When loading hub s and satellites the best option you have in SQL Server is to use merge for loading data vault raw. This is because it’s fail gracefully when it loads an existing hub id leaving out those in staging already loaded. It’ll easily insert new satellite rows for not matched records when you’re hash diff is not matching.
Here is a little code snippet for a hub and a satellite. The example is to load a set of records which are associated with the Monash Model for health localities. You can also use a simpler insert for hub loads such is this
CREATE PROCEDURE [dbo].[Load_Hub_Monash_Model]

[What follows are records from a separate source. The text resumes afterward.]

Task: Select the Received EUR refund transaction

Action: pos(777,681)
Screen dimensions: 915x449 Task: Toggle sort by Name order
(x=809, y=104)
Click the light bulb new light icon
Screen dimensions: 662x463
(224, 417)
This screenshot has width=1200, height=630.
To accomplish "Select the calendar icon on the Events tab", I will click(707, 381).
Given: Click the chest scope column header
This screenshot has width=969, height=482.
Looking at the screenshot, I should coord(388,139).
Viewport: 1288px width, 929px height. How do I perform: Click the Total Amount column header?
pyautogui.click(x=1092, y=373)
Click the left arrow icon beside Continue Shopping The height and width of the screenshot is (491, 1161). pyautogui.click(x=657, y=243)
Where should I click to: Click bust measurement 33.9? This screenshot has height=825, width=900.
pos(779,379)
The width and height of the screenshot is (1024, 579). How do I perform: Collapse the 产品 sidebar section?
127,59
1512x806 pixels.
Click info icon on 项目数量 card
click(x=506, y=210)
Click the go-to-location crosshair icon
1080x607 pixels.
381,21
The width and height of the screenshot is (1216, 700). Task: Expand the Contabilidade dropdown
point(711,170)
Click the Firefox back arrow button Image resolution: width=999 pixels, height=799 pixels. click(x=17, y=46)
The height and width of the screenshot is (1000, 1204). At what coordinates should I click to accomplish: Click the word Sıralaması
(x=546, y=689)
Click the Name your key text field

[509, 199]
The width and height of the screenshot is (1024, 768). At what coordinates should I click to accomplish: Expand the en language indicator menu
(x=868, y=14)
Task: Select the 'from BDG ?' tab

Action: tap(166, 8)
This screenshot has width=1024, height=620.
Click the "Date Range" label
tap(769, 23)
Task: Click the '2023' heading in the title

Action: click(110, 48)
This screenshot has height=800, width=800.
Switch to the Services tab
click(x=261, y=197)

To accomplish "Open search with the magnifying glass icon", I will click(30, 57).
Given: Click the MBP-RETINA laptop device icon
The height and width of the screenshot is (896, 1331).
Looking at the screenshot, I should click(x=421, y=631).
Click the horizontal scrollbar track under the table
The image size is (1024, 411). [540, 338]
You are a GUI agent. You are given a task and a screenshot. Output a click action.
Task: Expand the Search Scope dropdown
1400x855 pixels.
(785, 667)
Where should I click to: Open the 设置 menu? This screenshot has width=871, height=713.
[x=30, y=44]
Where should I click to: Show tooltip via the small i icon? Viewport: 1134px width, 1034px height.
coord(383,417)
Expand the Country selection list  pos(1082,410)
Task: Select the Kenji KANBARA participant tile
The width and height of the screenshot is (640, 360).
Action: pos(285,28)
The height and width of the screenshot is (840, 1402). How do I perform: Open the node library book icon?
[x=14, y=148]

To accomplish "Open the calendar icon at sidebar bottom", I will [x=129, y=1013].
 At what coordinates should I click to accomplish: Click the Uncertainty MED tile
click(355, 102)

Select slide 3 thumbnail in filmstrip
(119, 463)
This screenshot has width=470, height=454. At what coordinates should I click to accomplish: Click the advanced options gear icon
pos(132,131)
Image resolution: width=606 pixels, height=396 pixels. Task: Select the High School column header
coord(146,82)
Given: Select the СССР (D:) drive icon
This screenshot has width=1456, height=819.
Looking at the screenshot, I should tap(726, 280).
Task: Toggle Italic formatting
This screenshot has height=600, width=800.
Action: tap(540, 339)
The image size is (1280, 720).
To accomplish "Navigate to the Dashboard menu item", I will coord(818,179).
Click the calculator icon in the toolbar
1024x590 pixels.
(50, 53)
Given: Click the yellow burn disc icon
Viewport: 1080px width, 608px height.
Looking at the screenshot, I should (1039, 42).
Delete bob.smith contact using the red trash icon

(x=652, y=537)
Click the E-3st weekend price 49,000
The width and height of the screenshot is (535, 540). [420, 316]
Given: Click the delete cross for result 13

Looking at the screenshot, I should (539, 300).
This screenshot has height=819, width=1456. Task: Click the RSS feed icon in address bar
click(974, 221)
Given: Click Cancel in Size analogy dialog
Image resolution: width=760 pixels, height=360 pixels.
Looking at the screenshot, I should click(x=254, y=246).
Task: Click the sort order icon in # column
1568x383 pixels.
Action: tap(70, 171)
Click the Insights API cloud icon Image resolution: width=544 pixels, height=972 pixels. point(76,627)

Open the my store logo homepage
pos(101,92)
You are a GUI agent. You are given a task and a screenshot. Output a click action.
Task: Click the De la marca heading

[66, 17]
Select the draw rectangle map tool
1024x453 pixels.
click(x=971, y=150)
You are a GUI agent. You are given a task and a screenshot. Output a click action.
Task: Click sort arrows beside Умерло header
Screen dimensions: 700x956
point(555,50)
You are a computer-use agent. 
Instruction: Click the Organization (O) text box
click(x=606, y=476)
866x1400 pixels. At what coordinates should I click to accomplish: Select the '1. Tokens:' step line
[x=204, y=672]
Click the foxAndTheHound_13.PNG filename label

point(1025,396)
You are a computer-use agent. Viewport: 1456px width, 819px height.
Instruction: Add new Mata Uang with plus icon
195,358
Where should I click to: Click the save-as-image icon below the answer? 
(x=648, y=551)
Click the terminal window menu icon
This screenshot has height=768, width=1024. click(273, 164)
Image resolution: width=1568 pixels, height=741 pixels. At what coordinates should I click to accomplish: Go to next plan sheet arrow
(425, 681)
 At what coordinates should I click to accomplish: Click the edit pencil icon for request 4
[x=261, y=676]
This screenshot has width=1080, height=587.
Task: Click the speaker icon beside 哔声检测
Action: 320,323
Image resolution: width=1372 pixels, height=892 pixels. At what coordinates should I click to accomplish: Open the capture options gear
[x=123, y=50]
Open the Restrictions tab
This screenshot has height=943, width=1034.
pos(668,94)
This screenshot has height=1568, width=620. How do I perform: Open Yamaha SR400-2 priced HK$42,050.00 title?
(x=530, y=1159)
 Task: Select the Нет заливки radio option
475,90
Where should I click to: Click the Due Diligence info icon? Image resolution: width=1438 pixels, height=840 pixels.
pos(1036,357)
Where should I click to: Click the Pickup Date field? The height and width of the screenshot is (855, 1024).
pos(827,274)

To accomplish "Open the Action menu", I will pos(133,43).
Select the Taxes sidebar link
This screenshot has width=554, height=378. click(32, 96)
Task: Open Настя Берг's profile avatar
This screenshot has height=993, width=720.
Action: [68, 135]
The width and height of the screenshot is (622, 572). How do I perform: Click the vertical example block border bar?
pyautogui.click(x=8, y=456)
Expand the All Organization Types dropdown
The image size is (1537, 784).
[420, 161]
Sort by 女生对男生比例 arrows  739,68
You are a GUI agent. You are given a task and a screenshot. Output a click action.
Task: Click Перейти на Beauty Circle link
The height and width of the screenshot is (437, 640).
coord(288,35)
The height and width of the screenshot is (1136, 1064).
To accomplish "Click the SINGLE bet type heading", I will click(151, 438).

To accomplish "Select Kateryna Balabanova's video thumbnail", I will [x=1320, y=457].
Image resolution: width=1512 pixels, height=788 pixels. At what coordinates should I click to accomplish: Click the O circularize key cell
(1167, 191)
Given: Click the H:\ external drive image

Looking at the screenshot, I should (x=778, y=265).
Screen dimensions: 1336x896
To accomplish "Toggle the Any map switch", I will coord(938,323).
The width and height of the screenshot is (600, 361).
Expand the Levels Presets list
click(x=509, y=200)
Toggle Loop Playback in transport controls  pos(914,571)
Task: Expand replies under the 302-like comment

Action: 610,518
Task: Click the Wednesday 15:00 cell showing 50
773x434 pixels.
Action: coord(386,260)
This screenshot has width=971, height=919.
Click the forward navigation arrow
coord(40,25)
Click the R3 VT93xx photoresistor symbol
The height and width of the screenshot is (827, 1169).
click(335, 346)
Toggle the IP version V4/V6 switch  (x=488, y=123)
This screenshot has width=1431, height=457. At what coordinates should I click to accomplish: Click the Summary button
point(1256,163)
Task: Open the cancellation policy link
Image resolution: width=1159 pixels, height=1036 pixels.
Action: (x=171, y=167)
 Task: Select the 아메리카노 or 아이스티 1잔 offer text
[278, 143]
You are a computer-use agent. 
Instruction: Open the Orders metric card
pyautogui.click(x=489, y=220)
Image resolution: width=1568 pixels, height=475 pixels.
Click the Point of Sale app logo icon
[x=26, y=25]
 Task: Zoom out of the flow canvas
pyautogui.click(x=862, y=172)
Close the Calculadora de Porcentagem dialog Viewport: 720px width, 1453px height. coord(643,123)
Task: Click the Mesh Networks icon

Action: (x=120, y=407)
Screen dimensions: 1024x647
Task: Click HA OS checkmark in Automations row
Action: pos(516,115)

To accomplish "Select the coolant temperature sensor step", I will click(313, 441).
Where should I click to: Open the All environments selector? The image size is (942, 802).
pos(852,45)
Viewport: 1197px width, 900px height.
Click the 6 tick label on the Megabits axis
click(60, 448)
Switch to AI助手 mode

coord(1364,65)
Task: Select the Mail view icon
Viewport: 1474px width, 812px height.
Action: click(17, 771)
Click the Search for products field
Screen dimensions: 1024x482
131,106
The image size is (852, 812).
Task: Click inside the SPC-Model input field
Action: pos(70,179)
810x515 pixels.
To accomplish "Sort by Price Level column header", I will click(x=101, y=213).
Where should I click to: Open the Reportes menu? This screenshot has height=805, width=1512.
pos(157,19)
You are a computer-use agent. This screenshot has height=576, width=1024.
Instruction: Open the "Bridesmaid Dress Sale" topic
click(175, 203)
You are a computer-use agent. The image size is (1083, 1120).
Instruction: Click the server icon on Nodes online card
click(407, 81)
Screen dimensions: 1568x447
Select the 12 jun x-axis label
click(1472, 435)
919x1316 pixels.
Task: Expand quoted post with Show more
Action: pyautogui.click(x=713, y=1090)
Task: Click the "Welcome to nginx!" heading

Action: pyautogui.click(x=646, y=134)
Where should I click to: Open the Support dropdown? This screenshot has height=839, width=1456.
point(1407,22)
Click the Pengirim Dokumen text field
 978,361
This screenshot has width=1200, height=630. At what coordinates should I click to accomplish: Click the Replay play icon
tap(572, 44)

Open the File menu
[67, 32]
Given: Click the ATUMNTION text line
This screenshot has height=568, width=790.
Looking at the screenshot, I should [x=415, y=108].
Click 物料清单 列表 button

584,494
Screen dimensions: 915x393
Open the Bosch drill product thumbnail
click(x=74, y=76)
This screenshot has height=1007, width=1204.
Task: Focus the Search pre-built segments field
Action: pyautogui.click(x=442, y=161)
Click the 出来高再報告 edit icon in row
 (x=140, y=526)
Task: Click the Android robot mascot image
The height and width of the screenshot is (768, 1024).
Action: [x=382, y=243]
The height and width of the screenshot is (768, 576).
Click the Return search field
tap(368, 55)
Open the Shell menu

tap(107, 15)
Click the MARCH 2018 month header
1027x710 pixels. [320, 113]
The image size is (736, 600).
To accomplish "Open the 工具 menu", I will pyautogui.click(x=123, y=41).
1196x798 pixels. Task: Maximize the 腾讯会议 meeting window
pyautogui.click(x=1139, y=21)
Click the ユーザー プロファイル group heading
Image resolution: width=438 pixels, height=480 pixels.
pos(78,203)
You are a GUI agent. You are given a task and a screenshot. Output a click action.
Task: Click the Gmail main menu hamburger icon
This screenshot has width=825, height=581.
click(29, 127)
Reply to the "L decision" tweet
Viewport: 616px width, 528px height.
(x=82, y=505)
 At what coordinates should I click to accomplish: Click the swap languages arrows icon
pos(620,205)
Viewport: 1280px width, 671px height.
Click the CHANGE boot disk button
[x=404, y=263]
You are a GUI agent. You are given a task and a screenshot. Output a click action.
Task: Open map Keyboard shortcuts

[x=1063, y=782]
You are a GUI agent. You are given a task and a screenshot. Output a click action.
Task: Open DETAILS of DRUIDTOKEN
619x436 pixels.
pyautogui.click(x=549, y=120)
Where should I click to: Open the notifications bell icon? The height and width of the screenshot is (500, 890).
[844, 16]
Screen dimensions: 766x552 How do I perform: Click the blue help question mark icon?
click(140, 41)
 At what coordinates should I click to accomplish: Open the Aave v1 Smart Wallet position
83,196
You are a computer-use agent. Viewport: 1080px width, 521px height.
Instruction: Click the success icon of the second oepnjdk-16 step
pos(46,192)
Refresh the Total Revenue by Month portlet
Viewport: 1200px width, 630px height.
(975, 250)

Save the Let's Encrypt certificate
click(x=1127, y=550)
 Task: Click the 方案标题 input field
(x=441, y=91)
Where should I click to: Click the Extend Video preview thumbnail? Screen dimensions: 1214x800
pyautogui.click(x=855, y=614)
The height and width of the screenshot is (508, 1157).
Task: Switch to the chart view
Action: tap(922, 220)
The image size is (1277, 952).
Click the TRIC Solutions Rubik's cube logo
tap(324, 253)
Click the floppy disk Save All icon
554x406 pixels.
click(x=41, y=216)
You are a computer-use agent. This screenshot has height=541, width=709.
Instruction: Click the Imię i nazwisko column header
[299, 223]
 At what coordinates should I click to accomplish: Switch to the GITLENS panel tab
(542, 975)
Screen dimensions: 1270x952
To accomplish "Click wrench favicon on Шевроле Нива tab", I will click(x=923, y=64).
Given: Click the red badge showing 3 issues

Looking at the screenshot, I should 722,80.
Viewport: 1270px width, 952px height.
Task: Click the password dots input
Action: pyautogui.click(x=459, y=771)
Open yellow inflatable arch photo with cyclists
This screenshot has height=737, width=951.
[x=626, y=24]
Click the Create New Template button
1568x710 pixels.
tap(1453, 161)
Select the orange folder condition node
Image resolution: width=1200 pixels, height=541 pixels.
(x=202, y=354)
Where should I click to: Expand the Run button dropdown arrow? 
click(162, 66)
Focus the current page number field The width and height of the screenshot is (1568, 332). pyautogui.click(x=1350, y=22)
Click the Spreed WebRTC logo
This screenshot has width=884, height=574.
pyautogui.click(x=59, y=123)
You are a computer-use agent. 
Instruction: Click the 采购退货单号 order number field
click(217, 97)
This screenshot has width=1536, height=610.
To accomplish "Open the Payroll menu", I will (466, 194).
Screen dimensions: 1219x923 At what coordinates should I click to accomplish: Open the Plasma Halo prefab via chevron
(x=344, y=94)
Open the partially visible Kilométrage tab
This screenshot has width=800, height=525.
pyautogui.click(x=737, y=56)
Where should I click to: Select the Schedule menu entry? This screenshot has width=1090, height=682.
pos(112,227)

@executionId uniqueidentifier = ''
AS
DECLARE @RecordSource nvarchar(100)
DECLARE @DefaultValidFrom datetime2(0) --use datetime2(0) to remove milliseconds
DECLARE @DefaultValidTo datetime2(0)
DECLARE @LoadDateTime datetime2(0)
SET @RecordSource = N'CDR_Artius_Staging MDS Stg_Monash_Model'
SET @DefaultValidFrom = '1900-01-01'
SET @DefaultValidTo = '9999-12-31'
SET @LoadDateTime = GETDATE()
-- Find existing Hub Hashkeys
--; WITH GetHubkeys
--AS
--(SELECT H_Monash_Model_key, H_MM_Locality_Key FROM H_MonashModel
--)
-- Insert new Hub Records
INSERT INTO dbo.H_MonashModel
(H_Monash_Model_key, H_MM_Locality_Key, H_MM_Source, H_MM_Load_Date)
SELECT
dbo.Create_DV_Hash( CONCAT( SMM.Town_Locality, SMM.Postcode)), CONCAT(SMM.Town_Locality, SMM.Postcode), @RecordSource, @LoadDateTime
FROM [$(DatavaultDB1)].Staging.Stg_Monash_Model SMM
WHERE NOT EXISTS ( SELECT H_Monash_Model_Key FROM H_MonashModel HMM WHERE CONCAT( SMM.Town_Locality, SMM. Postcode) = HMM.H_MM_Locality_Key );
RETURN 0
The table for this would like a but like this
CREATE TABLE [dbo].[H_MonashModel]
(
[H_Monash_Model_key] VARBINARY(128) NOT NULL,
[H_MM_Locality_Key] VARCHAR(85) NOT NULL,
[H_MM_Source] VARCHAR(150) NULL,
[H_MM_Load_Date] DATETIME2 NULL,
CONSTRAINT [PK_H_MonashModel] PRIMARY KEY ([H_MM_Locality_Key])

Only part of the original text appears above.